Yemen is the new Pakistan — well, at least it is to many in the Pentagon, the White House, and the intelligence community. U.S. spies think al-Qaeda’s Yemeni affiliate is the most likely terrorist network to attack us, And just like last year’s $400 million U.S. “counterinsurgency fund” for Pakistan tried to get the Pakistani military al-Qaeda-specific weapons, the Pentagon’s already given Yemen $155 million dollars’ worth of copters, Humvees, radios and transport planes to contain the evolving terrorist threat. Look for all that to expand.

According to the Wall Street Journal, U.S. Central Command is pondering a $1.2 billion military-assistance package to Yemen covering the next five years. Just five years ago, the Defense Department dispensed less than $5 million to the benighted country on the southern tip of the Arabian peninsula. But anywhere al-Qaeda goes, U.S. military money is sure to follow.

Neither U.S. Central Command nor the Office of the Secretary of Defense would discuss the contours of the hypothetical military-assistance package. But the current year’s aid bundle is instructive. Like what the U.S. gave Pakistan in 2009, it centers around stuff that small units can use on raids against terrorist cells.

That’s because the Yemeni army as a whole, in the assessment of one U.S. defense analyst, is a basket case. “You can’t rehab the whole Yemeni army. It’s too corrupt and too poorly trained,” says the Army War College’s W. Andrew Terrill. Better to focus on what elite units can do against the targets that the U.S. wants hit than to bankroll the total 75,000-man force in its on-again-off-again war with Houthi rebels in its northern provinces.

But with a larger defense package waiting in the wings, and the threat of more Yemen-trained underpants bombers creating public anxiety over Yemen, who knows whether the training mission will end up creeping. After all, the Pakistanis still covet F-16s to go after their Indian rivals — and the U.S. is providing them with 18 new ones this year.

This fiscal year, the Defense Department devoted $155 million through the end of this month to its Yemeni counterparts, mostly focusing on their Special Operations Forces and Air Force. Yemeni Special Operations Forces get $34.5 million for 50 new Humvees, personal radios, light weapons, ammo and other stuff to improve their “tactical effectiveness and operational reach,” according to Pentagon budget documents.

Yemen’s Air Force get nearly $83 million for new Huey helicopters, Russian-designed Mi-17 “Hip” copters, and spare parts and maintenance gear. “This program will allow the Yemen Air Force to transport small units to participate in day- or night-time operations at high altitude,” the department says in a funding submission to Congress.
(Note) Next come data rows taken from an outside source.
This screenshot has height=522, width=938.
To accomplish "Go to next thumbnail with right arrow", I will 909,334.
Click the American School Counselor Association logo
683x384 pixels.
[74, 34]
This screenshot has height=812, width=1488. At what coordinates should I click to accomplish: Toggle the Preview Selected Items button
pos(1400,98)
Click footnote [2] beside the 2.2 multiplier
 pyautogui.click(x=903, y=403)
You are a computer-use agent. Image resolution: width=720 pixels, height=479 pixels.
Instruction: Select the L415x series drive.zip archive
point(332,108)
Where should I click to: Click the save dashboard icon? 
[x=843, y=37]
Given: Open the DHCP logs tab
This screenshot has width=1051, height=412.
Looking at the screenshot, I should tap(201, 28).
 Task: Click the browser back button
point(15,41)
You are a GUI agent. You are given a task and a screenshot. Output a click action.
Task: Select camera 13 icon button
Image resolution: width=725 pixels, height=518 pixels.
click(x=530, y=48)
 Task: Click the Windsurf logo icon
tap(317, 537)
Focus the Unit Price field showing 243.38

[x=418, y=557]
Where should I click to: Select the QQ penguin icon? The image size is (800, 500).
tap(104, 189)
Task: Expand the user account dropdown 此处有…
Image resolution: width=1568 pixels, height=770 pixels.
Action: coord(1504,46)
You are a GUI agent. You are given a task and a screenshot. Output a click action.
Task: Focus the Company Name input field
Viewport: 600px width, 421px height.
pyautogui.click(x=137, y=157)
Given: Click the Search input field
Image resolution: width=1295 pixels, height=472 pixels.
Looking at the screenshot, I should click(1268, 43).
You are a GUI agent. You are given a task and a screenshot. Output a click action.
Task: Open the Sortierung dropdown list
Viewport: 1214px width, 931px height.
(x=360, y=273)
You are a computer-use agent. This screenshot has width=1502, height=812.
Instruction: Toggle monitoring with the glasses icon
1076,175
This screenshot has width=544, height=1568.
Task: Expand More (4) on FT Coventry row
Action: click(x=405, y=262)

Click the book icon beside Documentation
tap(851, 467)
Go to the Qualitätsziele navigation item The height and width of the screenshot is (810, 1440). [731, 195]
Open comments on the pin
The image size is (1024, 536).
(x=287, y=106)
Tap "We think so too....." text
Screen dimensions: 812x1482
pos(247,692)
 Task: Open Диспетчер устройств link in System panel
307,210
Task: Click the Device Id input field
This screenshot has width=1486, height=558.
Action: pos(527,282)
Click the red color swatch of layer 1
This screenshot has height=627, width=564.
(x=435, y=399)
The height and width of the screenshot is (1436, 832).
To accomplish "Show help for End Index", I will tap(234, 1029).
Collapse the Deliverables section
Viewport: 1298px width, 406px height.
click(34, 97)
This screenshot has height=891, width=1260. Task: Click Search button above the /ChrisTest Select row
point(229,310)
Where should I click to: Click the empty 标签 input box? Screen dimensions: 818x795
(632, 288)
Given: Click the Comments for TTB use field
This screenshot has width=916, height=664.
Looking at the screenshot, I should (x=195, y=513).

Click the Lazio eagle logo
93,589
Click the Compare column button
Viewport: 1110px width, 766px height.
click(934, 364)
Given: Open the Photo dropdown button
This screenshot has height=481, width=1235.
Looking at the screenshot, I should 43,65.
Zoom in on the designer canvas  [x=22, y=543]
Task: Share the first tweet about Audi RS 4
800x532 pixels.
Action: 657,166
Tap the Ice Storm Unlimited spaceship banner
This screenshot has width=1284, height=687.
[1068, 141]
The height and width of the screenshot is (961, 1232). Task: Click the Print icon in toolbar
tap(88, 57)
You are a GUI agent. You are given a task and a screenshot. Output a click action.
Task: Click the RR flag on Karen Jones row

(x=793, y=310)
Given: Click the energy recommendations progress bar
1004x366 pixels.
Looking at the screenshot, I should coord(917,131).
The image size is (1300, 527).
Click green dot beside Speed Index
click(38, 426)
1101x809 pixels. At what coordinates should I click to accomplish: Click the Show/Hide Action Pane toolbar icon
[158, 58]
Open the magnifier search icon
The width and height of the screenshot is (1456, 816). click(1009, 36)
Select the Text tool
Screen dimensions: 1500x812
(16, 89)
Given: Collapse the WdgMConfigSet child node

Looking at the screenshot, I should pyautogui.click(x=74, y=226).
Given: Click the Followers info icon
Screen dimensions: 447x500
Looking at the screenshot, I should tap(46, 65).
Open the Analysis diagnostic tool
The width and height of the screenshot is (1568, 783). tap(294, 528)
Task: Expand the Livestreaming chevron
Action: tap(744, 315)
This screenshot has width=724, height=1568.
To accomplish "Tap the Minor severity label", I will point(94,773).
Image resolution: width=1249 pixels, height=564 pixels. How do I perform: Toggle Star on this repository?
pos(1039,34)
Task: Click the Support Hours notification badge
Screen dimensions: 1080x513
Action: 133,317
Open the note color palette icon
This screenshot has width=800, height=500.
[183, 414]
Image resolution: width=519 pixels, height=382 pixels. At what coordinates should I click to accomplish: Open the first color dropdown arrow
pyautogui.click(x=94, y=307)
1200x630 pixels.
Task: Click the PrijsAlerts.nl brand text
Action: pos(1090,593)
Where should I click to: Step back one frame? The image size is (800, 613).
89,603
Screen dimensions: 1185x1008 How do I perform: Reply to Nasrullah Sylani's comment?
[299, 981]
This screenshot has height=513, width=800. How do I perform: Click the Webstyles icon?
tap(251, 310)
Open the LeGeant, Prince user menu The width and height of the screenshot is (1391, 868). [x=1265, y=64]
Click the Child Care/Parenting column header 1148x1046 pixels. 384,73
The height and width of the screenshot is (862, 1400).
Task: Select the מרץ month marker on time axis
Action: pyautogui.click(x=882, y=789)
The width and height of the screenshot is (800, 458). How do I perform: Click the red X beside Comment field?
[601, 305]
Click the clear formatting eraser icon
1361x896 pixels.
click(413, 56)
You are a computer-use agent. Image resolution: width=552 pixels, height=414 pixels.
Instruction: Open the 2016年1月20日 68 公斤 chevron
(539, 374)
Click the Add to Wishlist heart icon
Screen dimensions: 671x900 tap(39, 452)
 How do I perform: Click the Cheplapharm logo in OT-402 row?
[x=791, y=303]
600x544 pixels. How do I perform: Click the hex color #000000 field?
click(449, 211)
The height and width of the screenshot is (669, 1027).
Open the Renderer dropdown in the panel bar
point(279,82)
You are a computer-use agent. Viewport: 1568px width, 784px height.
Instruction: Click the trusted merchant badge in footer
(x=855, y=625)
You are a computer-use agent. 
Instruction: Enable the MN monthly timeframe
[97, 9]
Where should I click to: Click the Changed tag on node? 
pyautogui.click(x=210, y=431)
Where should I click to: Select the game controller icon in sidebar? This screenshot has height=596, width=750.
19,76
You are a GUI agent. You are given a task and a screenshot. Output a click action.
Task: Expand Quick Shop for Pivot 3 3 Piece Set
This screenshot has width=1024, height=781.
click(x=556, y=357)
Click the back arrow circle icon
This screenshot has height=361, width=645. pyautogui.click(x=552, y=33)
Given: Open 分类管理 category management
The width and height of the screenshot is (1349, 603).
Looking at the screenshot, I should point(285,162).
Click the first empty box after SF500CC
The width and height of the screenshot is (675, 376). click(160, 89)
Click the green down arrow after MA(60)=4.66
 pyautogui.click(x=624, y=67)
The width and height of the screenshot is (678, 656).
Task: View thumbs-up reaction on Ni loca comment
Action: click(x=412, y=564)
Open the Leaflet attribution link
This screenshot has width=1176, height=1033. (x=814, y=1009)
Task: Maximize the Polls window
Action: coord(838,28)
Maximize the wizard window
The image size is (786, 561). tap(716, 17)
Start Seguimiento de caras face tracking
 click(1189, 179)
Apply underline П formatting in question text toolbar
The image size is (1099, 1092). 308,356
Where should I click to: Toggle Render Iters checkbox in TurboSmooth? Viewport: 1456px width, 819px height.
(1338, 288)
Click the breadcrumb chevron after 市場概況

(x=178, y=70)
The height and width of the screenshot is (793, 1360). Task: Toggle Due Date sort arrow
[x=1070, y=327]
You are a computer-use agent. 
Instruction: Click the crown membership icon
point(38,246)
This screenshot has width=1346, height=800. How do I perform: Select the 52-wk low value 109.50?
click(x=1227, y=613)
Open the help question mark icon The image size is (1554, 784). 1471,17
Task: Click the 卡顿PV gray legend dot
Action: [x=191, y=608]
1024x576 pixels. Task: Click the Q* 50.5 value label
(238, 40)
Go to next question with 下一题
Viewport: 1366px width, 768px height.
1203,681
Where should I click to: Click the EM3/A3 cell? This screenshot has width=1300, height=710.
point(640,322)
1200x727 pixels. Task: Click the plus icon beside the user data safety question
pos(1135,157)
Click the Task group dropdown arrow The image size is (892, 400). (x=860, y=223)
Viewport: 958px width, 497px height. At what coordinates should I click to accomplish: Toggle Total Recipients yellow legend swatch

Finally, there’s another $38 million to get the Yemenis CN-235s, a transit plane that just so happens to double as a spy plane. The plane’s stated purpose here? To “help build the capacity of Yemen’s national military forces to conduct [counterterrorism] operations by providing equipment and training to improve the operational reach and reaction time of counterterrorism forces.”

That sort of gear isn’t the kind that the Yemenis like to use against the Houthis and other non al-Qaeda enemies. A multi-stage offensive last year showcased heavyhanded Yemeni tactics — it was called Operation Scorched Earth — and even drew in the Saudis, who dropped bombs and pulvarized Houthi areas with artillery.

“This won’t make lot of difference in a major counterinsurgency campaign. This isn’t going to tip the scales combatting something like the Houthis,” Terrill explains. “But it could get some people in a hurry, in helicopters and maybe Humvees, go after 20 al-Qaeda [at a time].”

But that could change. The U.S. has recently lobbed cruise missiles against suspected al-Qaeda targets in Yemen. But the Journal reports that unmanned Hellfire-carrying drones might be part of the next-gen Yemen military-assistance package. And if Yemen really is the new Pakistan, then like the Pakistanis, the Yemenis could persuade the U.S. to let them use some drones against their own internal enemies. The last nine years of war have demonstrated conclusively that the U.S. is more concerned about blunting the emergence of new terror threats than it is about mission creep — and that it’s willing to throw a lot of money around in faraway locales.